Here's how we find the corners:

**Corner 1: The very start!**
* This is when x=0 and y=0.
* Let's see what Z is here: Z = 15(0) + 10(0) = 0. (Not very big, but it's a start!)

**Corner 2: Along the 'x' line (when y is 0)**
* If y=0, our rules become:
* `3x <= 80` (so `x <= 80/3`, which is about 26.66)
* `2x <= 70` (so `x <= 35`)
* To follow *both* rules, `x` has to be 26.66 or less. So the furthest we can go on the x-line is when x = 80/3 and y = 0.
* Let's see what Z is here: Z = 15(80/3) + 10(0) = 5 * 80 = 400. (That's pretty good!)

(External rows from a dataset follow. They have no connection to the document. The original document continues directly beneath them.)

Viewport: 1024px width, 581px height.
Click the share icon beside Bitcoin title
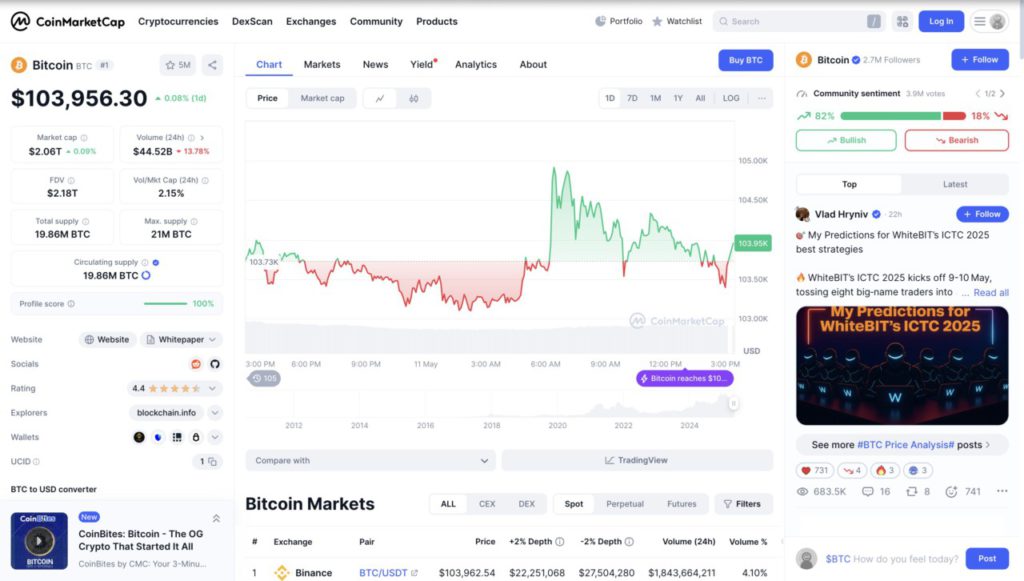tap(212, 65)
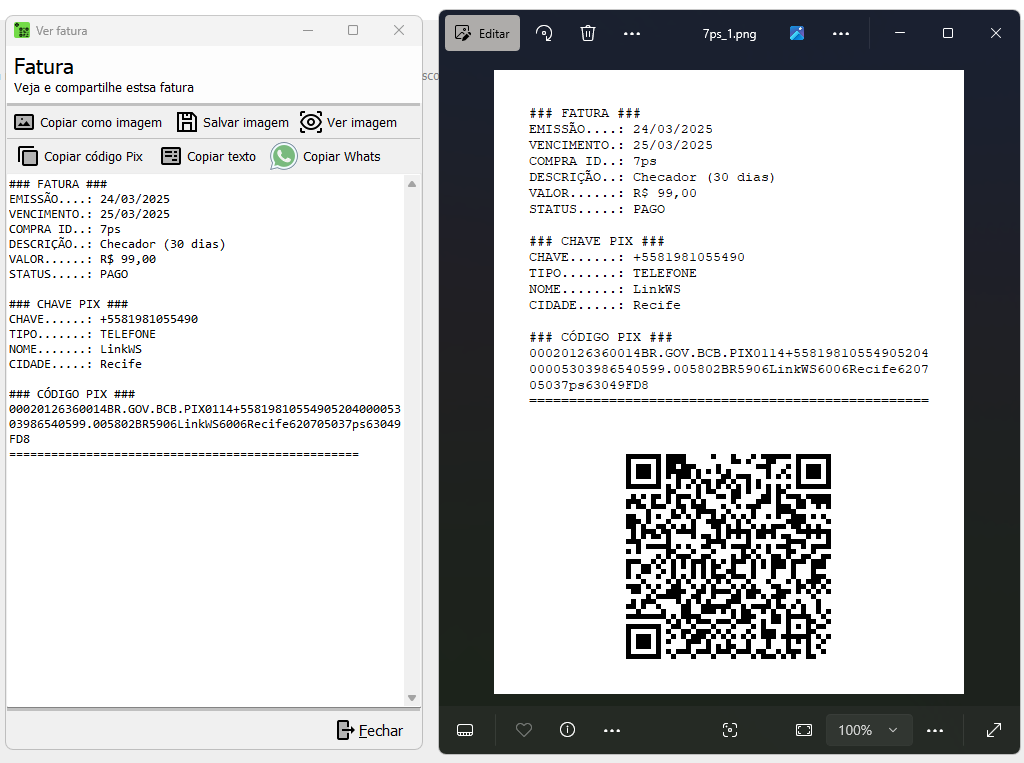Expand See more menu beside trash icon
The height and width of the screenshot is (763, 1024).
(632, 33)
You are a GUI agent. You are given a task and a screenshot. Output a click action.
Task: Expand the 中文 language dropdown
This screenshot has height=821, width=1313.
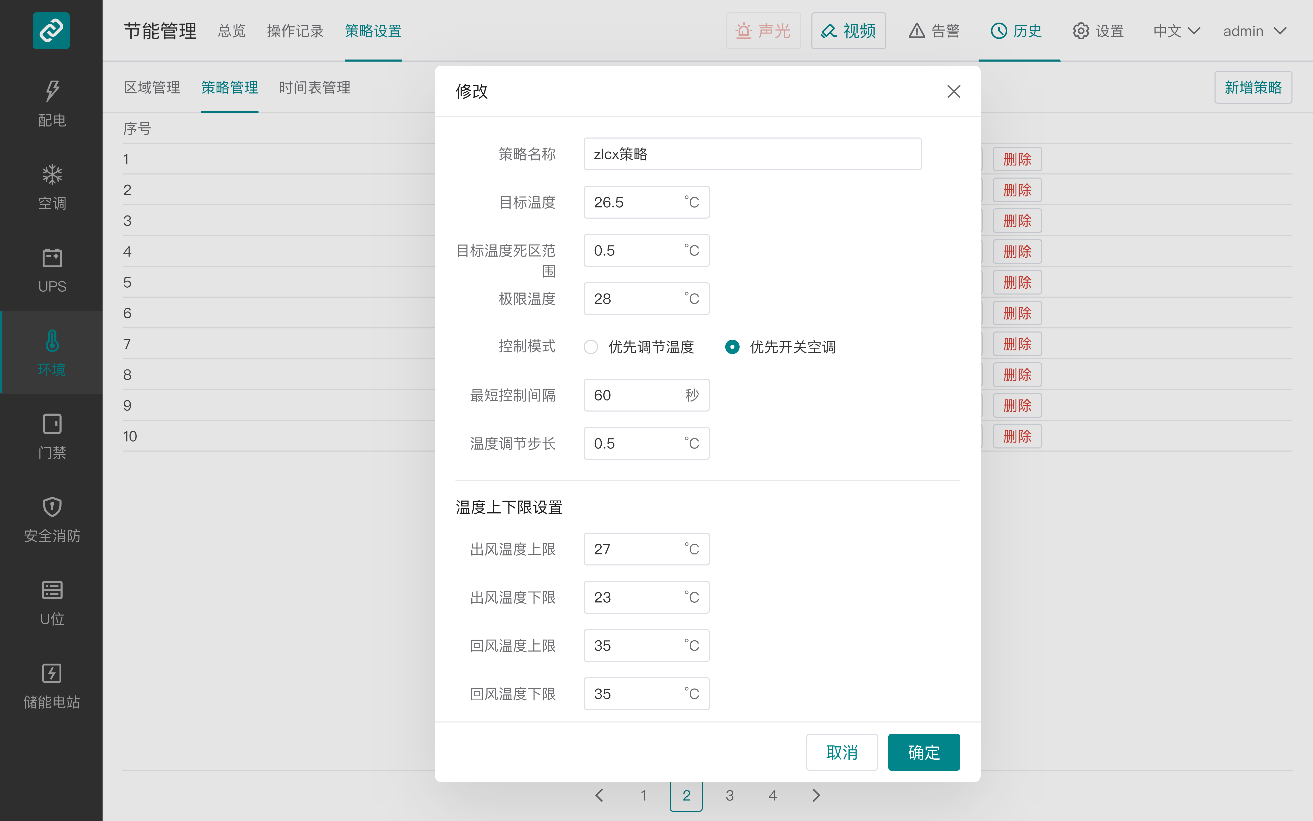[x=1176, y=31]
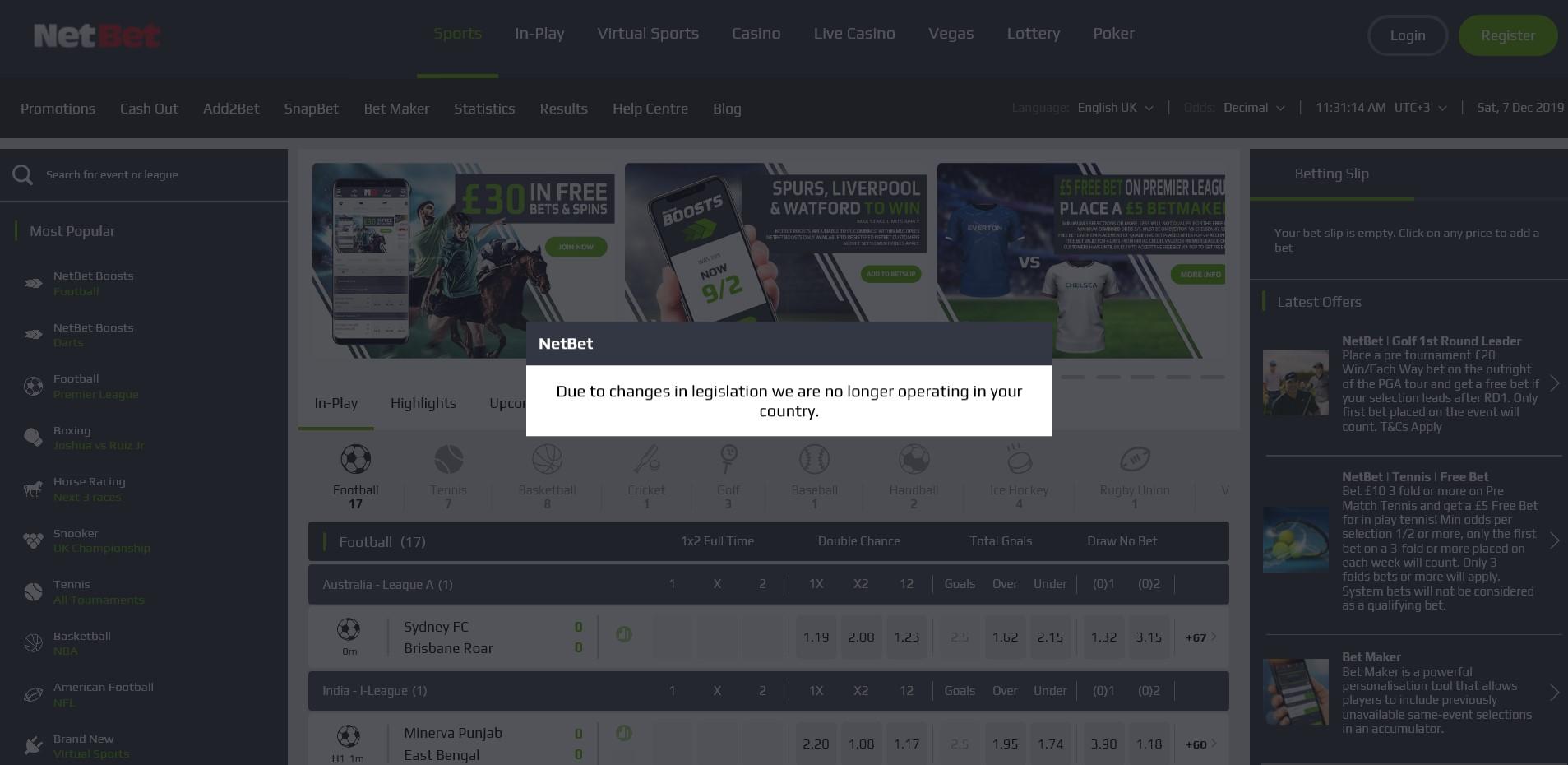Viewport: 1568px width, 765px height.
Task: Open the Odds Decimal format dropdown
Action: click(x=1253, y=108)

**Corner 3: Along the 'y' line (when x is 0)**
* If x=0, our rules become:
* `2y <= 80` (so `y <= 40`)
* `3y <= 70` (so `y <= 70/3`, which is about 23.33)
* To follow *both* rules, `y` has to be 23.33 or less. So the furthest we can go on the y-line is when x = 0 and y = 70/3.
* Let's see what Z is here: Z = 15(0) + 10(70/3) = 700/3 = 233.33... (Not as good as 400).

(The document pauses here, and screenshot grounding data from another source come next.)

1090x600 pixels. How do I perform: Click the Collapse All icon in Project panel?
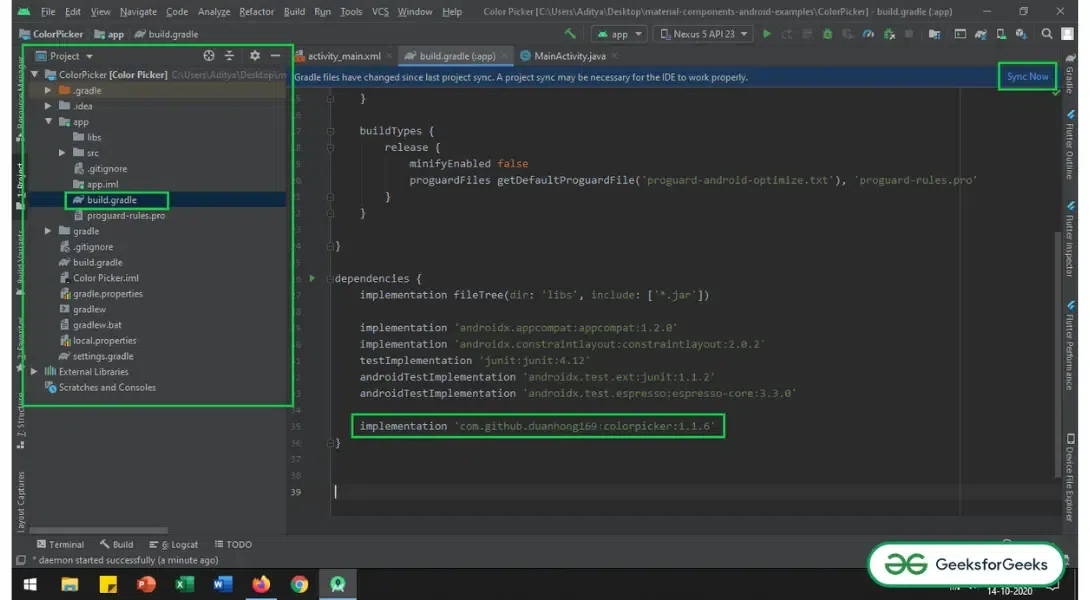point(229,56)
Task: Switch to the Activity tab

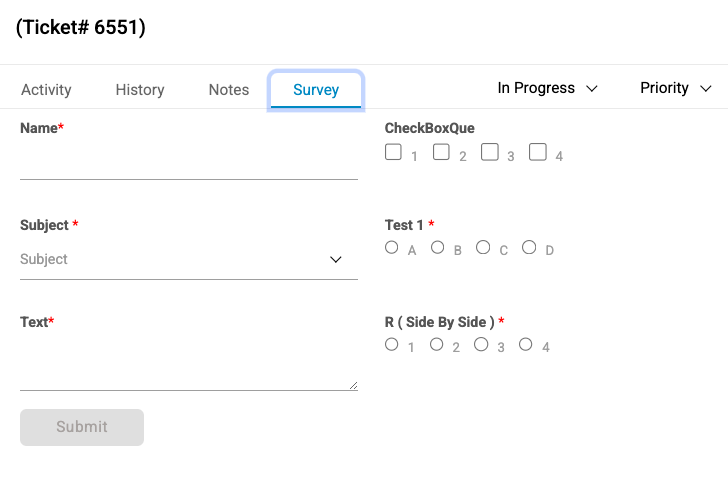Action: 46,89
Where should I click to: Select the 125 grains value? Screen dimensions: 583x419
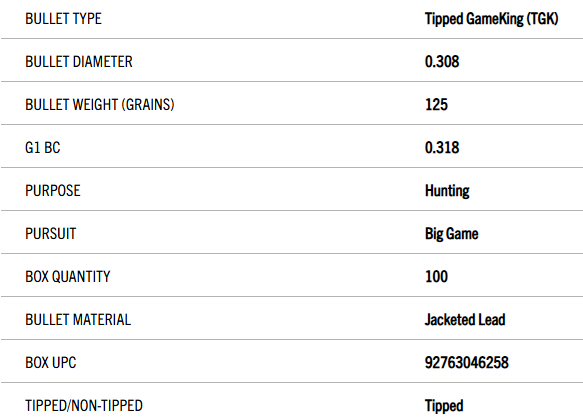(x=436, y=104)
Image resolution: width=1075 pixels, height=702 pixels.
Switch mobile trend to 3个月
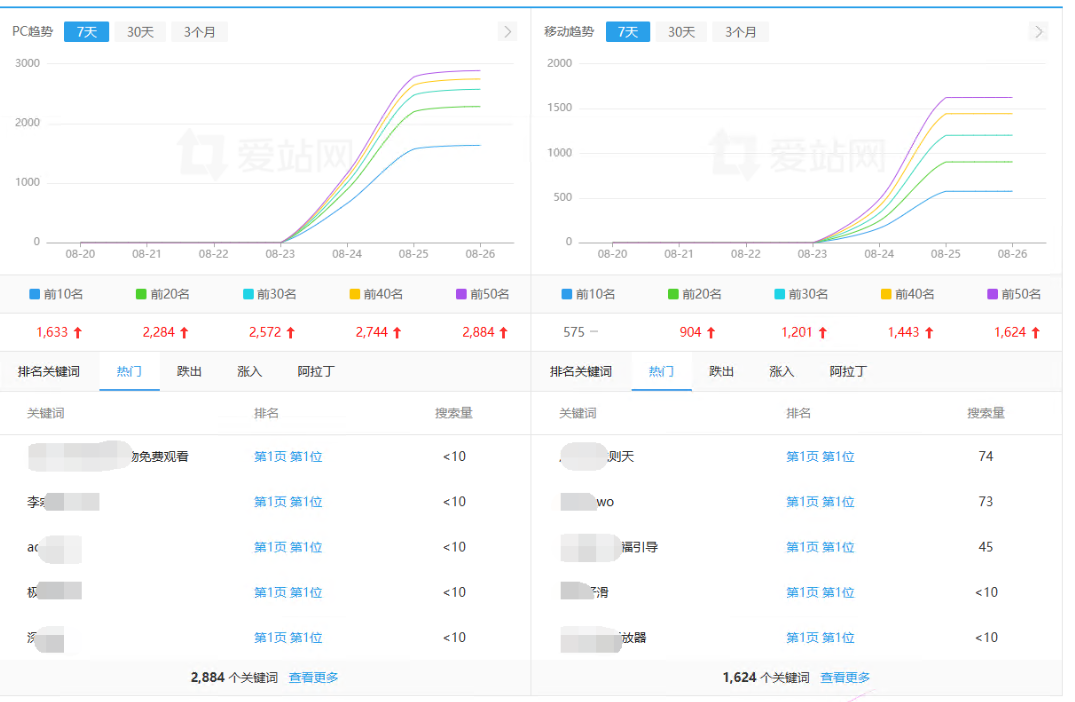click(x=740, y=32)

**Corner 4: Where our two main rules meet!**
* This is where `3x + 2y = 80` and `2x + 3y = 70` cross paths.
* To find this, we can do a trick! Let's try to make the 'x' part the same in both rules.
* Multiply the first rule by 2: `(3x + 2y = 80)` becomes `6x + 4y = 160`
* Multiply the second rule by 3: `(2x + 3y = 70)` becomes `6x + 9y = 210`
* Now we have:
* `6x + 9y = 210`
* `6x + 4y = 160`
* See how both start with `6x`? If we take away the second new rule from the first new rule, the `6x` part disappears!
* `(6x + 9y) - (6x + 4y) = 210 - 160`
* `5y = 50`
* So, `y = 10` (because 50 divided by 5 is 10).
* Now that we know `y=10`, we can put this back into one of our original rules to find `x`. Let's use `3x + 2y = 80`.
* `3x + 2(10) = 80`
* `3x + 20 = 80`
* To get `3x` by itself, we take 20 away from 80: `3x = 60`
* So, `x = 20` (because 60 divided by 3 is 20).
* Our special meeting point is when x=20 and y=10.
* Let's see what Z is here: Z = 15(20) + 10(10) = 300 + 100 = 400. (Wow, another 400!)

**Compare all the Z values:**
* Corner 1 (0,0): Z = 0
* Corner 2 (80/3, 0): Z = 400
* Corner 3 (0, 70/3): Z = 233.33...
* Corner 4 (20, 10): Z = 400

The biggest Z value we found is 400! It happens at two corners, (80/3, 0) and (20, 10), and actually anywhere on the line between those two points too, because the Z formula lines up perfectly with one of our rules!